> _TASK DESCRIPTION_
Filter the entries that follow, copying every line in which the word "accomplish" appears.

> _DATA IN THIS EXERCISE_
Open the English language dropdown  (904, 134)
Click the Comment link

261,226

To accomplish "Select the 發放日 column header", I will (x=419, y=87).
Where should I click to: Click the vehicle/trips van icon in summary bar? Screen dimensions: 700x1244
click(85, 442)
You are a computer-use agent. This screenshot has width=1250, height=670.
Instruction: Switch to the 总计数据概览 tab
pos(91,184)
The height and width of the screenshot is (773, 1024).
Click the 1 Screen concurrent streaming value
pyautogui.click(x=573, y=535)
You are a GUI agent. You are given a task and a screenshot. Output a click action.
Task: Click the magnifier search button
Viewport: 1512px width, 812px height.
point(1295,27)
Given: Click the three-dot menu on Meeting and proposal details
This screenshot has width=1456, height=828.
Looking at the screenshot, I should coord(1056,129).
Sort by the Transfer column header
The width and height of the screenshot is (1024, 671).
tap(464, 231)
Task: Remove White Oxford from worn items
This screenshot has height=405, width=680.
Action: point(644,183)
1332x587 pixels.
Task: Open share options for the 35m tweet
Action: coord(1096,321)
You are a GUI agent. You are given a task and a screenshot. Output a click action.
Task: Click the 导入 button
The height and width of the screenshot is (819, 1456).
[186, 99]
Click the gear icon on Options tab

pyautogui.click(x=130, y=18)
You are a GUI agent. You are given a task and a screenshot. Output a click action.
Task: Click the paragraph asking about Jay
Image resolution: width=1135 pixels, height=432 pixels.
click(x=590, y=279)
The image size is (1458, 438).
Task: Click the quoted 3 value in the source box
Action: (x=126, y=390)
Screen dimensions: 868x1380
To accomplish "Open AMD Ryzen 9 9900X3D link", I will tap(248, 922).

> _OUTPUT_
To accomplish "Select the 發放日 column header", I will (x=419, y=87).
To accomplish "Open AMD Ryzen 9 9900X3D link", I will tap(248, 922).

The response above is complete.